Answer these from the text on prostate brachytherapy below:
(a) For how long after the seeds are put in is using a condom advised?
(b) Where is HDR brachytherapy carried out?
(c) What should children not be allowed to do for long periods?

SELECTED EXCERPT.
---

All of the radioactivity from the seeds is absorbed within the prostate, so it’s completely safe for you to be around other people. But as a precaution, you should avoid long periods of close contact with women who are or could be pregnant, and children, particularly for the first few months.

It’s safe for children to be in the same room as you. You can hold or cuddle them for a few minutes each day, but don’t let them sit on your lap for long periods, for example while watching a film. Your specialist will tell you about the precautions you should take.

Although the seeds stay permanently in the prostate gland, there is a tiny chance of a single seed being passed in the semen during sex. So it’s advisable to use a condom for the first few weeks after the seeds have been put in. During this time, the semen may be coloured black or brown. This is normal and is due to bleeding that may have occurred during the procedure. Double-wrap used condoms and dispose of them in a dustbin.

I was diagnosed 10 years ago and was one of the first to be treated with brachytherapy. After having radioactive seeds, the side effects of treatment tailed off.

Harry


High dose-rate (HDR) brachytherapy

HDR brachytherapy is carried out in the operating theatre. You will usually have a general anaesthetic but some men have a local (spinal or epidural) anaesthetic. You may need to stay in overnight to have this treatment.

The specialist inserts thin metal or plastic tubes, through the skin between your testicles and back passage, into your prostate gland.

---

Entries from a dataset:
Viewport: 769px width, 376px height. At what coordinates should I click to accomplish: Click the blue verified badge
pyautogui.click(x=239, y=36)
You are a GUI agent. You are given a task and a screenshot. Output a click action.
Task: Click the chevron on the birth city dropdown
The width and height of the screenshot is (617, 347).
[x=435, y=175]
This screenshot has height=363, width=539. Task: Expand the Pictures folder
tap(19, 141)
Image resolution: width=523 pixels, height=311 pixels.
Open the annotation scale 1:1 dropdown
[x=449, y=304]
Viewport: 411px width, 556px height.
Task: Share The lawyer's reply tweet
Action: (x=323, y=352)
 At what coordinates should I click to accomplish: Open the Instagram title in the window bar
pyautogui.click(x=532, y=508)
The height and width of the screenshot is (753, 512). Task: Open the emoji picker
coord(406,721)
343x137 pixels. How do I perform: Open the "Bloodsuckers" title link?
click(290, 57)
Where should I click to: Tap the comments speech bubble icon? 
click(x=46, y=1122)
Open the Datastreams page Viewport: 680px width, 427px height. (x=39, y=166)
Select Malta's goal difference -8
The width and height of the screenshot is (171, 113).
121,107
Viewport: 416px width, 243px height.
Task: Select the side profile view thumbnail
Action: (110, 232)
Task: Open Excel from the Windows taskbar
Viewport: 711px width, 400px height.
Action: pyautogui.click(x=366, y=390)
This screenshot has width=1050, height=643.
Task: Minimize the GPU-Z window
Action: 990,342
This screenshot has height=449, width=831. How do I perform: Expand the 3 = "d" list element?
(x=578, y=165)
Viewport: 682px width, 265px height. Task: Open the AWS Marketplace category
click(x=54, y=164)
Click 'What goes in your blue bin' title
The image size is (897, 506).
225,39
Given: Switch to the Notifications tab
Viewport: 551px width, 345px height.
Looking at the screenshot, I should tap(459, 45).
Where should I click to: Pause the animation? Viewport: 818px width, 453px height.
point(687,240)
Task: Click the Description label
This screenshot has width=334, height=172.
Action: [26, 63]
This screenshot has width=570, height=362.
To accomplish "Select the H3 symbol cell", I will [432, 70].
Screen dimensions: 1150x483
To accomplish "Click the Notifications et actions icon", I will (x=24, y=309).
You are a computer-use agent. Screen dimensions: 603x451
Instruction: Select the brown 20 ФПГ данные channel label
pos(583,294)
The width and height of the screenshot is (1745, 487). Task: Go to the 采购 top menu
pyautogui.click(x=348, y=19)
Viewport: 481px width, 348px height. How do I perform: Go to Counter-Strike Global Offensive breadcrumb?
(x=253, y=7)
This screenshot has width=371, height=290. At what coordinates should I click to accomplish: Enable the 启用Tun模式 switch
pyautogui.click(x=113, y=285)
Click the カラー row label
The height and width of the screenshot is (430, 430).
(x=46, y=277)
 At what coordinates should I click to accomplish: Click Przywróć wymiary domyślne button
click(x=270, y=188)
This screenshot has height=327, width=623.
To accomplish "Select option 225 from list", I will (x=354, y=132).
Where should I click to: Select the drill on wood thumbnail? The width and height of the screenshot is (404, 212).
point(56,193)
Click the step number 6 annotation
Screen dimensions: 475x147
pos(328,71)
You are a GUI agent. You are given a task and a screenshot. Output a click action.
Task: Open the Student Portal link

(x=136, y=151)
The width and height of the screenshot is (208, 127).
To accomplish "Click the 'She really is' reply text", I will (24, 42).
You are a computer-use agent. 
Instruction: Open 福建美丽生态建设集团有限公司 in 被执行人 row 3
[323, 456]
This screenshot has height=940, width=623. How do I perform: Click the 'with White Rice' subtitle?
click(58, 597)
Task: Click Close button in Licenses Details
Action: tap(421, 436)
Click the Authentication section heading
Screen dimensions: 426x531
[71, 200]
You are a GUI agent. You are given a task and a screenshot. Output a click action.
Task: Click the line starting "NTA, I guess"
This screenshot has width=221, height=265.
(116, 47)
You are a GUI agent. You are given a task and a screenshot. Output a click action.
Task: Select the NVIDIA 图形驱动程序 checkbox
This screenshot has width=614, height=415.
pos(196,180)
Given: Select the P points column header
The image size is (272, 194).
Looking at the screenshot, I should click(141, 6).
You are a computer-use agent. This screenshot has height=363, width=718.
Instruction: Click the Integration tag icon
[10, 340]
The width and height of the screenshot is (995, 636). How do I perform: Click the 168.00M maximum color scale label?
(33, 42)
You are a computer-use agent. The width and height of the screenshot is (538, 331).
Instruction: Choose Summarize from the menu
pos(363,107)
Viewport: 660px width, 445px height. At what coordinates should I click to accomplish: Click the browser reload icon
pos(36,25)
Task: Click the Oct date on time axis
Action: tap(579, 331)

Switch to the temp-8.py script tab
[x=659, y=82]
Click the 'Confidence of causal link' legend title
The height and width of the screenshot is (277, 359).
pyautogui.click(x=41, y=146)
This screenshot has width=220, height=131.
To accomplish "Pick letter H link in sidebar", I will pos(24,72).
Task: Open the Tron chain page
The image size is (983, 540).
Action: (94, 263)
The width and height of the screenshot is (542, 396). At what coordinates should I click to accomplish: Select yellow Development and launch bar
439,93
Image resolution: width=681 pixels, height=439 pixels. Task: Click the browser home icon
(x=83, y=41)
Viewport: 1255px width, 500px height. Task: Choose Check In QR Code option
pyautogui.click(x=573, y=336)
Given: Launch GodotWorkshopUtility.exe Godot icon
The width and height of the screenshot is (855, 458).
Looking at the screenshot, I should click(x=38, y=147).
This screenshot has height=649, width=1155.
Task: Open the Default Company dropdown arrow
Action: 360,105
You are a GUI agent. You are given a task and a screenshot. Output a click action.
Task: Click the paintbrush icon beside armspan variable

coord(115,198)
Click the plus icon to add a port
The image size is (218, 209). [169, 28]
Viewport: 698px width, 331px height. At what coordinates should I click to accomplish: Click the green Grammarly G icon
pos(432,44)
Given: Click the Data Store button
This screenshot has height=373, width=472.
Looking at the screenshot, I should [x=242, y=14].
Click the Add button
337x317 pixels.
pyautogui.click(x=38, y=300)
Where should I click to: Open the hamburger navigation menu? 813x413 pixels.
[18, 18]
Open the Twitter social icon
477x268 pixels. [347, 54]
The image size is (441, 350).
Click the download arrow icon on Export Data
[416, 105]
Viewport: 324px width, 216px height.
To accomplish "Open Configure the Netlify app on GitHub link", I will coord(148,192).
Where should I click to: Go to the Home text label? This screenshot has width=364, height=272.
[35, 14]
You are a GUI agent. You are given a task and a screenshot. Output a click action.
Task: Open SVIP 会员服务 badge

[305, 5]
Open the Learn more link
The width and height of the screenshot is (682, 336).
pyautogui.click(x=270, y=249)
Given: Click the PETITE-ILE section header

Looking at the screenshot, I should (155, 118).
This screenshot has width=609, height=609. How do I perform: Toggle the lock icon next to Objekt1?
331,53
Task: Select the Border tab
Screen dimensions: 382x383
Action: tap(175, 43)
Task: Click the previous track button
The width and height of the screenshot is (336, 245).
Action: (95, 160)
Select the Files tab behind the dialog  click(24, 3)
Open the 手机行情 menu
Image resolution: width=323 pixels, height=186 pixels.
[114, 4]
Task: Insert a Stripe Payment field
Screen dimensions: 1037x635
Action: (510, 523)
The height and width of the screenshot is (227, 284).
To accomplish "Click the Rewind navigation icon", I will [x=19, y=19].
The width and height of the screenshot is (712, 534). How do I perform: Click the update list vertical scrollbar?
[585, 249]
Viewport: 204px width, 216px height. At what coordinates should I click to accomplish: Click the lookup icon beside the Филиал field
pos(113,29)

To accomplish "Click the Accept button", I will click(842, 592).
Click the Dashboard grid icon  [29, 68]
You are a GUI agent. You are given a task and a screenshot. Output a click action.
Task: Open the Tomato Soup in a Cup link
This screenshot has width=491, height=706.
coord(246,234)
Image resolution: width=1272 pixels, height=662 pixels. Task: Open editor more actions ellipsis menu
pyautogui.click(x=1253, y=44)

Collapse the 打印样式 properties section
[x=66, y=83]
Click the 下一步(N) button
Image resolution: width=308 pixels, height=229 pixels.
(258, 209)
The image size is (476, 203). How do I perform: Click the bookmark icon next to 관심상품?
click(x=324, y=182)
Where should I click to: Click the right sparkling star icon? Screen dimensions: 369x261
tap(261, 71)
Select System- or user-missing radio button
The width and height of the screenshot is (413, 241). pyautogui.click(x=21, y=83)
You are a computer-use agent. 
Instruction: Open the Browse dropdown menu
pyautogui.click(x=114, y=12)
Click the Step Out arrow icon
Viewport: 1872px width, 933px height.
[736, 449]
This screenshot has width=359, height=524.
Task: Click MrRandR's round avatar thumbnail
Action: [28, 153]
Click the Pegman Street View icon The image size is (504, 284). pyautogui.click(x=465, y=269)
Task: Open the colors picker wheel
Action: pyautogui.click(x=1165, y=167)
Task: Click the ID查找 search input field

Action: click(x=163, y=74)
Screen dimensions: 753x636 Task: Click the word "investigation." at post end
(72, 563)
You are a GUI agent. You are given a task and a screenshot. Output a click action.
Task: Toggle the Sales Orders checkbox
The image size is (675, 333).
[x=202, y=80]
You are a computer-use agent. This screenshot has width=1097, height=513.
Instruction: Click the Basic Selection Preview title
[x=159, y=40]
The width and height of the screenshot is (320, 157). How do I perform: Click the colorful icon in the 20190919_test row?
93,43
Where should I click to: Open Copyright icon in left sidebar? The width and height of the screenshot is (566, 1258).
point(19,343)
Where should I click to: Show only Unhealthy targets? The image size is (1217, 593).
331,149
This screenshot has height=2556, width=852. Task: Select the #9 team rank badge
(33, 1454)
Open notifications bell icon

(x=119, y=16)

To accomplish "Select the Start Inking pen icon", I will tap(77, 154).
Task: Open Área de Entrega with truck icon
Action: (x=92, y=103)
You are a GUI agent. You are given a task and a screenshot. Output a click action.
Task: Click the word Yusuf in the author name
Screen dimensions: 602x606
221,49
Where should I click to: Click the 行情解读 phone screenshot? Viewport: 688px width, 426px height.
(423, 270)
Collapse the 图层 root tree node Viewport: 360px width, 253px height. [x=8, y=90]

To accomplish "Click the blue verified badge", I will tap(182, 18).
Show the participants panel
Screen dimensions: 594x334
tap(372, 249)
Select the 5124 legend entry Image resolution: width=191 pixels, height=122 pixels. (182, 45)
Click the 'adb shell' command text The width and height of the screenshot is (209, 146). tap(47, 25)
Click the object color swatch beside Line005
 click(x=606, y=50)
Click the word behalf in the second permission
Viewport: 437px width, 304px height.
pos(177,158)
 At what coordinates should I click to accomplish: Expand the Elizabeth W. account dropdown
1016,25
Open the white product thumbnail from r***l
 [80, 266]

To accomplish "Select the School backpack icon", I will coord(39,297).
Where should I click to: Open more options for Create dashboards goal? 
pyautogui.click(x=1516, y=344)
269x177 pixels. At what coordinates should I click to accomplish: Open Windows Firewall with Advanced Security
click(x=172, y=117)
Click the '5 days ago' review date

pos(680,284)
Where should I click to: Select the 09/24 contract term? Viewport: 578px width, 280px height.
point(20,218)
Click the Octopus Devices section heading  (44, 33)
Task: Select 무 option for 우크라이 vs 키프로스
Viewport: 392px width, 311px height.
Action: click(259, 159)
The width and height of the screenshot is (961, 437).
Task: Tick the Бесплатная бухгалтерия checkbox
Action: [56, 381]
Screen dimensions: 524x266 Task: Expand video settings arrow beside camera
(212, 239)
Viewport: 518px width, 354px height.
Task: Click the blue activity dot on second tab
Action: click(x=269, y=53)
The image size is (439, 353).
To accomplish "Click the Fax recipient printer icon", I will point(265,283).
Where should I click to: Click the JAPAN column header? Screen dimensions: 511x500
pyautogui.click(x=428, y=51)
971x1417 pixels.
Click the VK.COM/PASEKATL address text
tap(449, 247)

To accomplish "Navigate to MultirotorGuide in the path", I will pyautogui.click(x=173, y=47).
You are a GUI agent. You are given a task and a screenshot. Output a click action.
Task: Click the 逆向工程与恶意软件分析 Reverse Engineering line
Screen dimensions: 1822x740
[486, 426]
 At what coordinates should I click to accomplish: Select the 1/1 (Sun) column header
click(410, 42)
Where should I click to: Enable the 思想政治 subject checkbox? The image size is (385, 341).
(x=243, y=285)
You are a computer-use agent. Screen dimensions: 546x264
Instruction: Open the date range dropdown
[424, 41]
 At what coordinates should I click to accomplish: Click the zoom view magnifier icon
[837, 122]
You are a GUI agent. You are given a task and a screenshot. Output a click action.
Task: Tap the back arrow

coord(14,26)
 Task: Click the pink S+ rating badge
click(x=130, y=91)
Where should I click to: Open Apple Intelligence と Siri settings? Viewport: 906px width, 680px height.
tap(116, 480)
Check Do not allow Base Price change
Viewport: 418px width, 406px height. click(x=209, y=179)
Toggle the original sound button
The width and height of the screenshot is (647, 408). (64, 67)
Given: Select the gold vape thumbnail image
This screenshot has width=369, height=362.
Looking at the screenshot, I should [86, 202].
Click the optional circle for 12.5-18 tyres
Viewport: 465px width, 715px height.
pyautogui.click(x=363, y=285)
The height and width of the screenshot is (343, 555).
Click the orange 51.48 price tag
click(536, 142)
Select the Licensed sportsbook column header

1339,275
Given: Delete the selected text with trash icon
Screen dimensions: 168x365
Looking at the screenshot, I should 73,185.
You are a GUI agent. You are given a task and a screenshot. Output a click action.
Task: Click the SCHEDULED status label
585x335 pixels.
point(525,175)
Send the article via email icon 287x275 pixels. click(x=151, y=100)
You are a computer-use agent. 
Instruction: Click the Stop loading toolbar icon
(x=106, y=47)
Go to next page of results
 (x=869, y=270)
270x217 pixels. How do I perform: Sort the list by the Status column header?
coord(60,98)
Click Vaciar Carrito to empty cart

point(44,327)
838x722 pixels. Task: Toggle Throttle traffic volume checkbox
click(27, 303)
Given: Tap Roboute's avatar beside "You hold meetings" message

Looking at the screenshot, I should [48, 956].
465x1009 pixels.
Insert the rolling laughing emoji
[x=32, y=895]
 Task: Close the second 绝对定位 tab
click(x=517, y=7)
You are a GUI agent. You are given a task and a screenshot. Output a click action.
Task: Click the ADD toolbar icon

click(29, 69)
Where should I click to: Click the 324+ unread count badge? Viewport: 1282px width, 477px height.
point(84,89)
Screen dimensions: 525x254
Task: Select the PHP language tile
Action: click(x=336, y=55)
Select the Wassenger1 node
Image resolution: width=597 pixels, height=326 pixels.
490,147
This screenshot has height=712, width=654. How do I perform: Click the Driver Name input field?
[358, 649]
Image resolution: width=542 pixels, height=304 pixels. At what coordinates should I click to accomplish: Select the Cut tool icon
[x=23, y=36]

---

COMPLETED TASK.
(a) For the first few weeks.
(b) In the operating theatre.
(c) Sit on your lap, for example while watching a film.